Sección del documento →
↓↓↓

En un día de despedidas, me sorprende el domingo la triste noticia en Burgos, ciudad que vio nacer al historiador y crítico de arte Ángel González García en 1948. Su alma de castellano viejo (ninguna otra mejor forma para ejercer su dandismo impenitente) se revela con fuerza al pensar en el silencio impuesto por la muerte al verbo impetuoso y pendenciero de este, antes que nada, extraordinario profesor de historia del arte. De hecho, era con el silencio con el que inauguraba cada una de sus clases en la Facultad de Geografía e Historia de la Complutense. Después lanzaba su primera diapositiva; las grutas de Bomarzo, una fantasía arquitectónica de Boullée, La montaña de Sainte-Victoire de Cezanne, o cualquier otra intrigante imagen con la que se desataba una reflexión tan iluminadora como delirante del mundo moderno y sus diferentes formas de materialismo. Sus lecciones nos llevaban, en una suerte de encantamiento, a peregrinar por todas sus clases.

Para entonces ya circulaban sus ediciones del Tratado de la pintura de Leonardo y del original portugués Da Pictura Antiga de Francisco de Holanda, dos estudios fundamentales sobre el renacimiento italiano cuya continuidad no podemos dejar de añorar ahora. Pero su derrotero se inclinó inexorablemente hacia lo contemporáneo. Al alimón con Francisco Calvo Serraller protagonizó con las exposiciones en la Galería Multitud en los años setenta uno de esos episodios pioneros del cambio de los intereses del estudio del arte español del XIX y del XX.

Al tiempo, inicia una intensa y comprometida labor como crítico de arte en varios medios (un ramillete de sus textos se pueden consultar en la web de este periódico) y como particular animador de las nuevas formas de figuración de la pintura madrileña de ese momento, manteniendo durante tiempo el interés, inseparable de la amistad, por la obra de alguno de sus más conspicuos representantes como Carlos Alcolea o Juan Navarro Baldeweg.

Ya había dejado la crítica de arte cuando coincidimos en el Museo Reina Sofía; él, como miembro de la comisión asesora y el que escribe, como bisoño subdirector. Se dio cuenta pronto que era una víctima propicia para la deambulación por sus personalísimas ideas sobre lo moderno cuya forma de representación se convertían en utopías permanentes en las interminables reuniones sobre la organización de la colección del Museo.

↑↑↑

Información →
↓↓↓

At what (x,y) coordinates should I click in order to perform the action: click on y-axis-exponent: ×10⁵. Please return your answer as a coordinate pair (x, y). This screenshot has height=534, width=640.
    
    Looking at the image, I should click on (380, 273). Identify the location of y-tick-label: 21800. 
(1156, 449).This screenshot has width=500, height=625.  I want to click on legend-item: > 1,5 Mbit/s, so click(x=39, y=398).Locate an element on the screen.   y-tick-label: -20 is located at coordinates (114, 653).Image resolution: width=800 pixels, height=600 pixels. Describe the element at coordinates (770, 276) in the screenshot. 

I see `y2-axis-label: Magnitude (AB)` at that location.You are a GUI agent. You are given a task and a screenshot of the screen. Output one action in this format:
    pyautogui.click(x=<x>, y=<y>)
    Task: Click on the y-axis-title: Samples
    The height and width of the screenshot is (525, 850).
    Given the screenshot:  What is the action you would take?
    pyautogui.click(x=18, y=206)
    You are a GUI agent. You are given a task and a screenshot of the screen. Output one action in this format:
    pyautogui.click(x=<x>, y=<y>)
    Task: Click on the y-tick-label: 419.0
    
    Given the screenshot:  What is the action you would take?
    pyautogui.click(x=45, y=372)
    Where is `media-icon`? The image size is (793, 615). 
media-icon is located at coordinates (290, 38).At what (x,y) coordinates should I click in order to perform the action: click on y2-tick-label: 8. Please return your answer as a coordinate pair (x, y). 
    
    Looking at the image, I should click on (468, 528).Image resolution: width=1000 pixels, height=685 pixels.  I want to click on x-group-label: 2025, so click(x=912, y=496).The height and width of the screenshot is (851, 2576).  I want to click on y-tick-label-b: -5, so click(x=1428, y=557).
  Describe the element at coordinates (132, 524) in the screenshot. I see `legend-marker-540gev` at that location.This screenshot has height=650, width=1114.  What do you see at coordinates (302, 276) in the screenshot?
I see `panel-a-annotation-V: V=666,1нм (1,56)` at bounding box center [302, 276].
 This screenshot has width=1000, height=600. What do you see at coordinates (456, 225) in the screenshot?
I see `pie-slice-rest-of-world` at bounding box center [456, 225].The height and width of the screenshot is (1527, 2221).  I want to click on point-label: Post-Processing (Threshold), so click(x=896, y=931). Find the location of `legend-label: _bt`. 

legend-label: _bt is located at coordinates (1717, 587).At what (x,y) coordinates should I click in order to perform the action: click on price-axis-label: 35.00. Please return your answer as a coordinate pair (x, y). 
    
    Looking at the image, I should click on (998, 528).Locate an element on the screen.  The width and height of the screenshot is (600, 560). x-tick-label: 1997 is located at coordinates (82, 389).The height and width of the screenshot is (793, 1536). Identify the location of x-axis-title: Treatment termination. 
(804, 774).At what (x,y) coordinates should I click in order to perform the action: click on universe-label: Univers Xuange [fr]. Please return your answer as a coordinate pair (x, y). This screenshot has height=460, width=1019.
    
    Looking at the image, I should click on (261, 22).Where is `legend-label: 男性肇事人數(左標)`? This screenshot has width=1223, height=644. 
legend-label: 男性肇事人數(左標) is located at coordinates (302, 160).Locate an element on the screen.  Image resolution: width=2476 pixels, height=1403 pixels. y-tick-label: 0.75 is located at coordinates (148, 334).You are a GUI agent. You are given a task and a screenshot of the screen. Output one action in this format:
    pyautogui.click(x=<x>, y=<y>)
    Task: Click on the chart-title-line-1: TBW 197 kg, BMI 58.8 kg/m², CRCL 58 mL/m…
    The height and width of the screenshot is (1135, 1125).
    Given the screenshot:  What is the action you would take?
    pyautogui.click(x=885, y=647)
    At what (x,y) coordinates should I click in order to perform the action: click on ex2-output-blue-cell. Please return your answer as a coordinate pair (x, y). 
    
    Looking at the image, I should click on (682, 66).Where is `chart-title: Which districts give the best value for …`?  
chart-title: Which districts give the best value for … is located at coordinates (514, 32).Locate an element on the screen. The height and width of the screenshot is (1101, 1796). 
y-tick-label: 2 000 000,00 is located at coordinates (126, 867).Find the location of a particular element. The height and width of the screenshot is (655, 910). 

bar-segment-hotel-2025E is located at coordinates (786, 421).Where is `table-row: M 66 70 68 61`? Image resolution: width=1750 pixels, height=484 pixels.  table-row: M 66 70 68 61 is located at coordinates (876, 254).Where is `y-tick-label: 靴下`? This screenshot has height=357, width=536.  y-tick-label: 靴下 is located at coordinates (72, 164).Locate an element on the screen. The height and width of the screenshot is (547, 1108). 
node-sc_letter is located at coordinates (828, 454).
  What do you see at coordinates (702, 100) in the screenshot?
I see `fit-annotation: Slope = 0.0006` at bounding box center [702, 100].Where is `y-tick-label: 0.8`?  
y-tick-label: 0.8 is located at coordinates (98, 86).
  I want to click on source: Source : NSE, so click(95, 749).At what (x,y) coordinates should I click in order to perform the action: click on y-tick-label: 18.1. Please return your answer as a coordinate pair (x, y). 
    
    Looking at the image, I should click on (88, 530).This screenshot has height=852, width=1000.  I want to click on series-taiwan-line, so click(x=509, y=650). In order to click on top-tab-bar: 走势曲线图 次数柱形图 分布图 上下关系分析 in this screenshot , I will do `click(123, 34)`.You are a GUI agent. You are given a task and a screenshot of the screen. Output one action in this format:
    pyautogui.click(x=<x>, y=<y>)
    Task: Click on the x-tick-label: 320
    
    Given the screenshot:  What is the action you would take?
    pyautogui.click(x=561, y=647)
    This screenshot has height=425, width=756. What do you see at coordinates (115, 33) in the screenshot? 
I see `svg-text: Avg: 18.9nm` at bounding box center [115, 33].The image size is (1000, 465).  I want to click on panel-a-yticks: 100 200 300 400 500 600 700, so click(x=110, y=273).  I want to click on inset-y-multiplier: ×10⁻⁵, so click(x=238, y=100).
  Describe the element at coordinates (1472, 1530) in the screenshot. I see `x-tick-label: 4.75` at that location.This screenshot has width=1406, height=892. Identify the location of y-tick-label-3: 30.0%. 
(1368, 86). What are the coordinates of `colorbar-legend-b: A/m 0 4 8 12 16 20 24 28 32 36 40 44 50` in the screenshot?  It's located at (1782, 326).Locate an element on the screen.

↑↑↑

Qué entregar →
Copia de nuevo el texto sobre Ángel González García entre "Para entonces ya" y "XIX y del XX.", ambos incluidos, pero cambia "setenta" por "ochenta". Los ítems son un material aparte, sin relación con el texto.

Respuesta →
Para entonces ya circulaban sus ediciones del Tratado de la pintura de Leonardo y del original portugués Da Pictura Antiga de Francisco de Holanda, dos estudios fundamentales sobre el renacimiento italiano cuya continuidad no podemos dejar de añorar ahora. Pero su derrotero se inclinó inexorablemente hacia lo contemporáneo. Al alimón con Francisco Calvo Serraller protagonizó con las exposiciones en la Galería Multitud en los años ochenta uno de esos episodios pioneros del cambio de los intereses del estudio del arte español del XIX y del XX.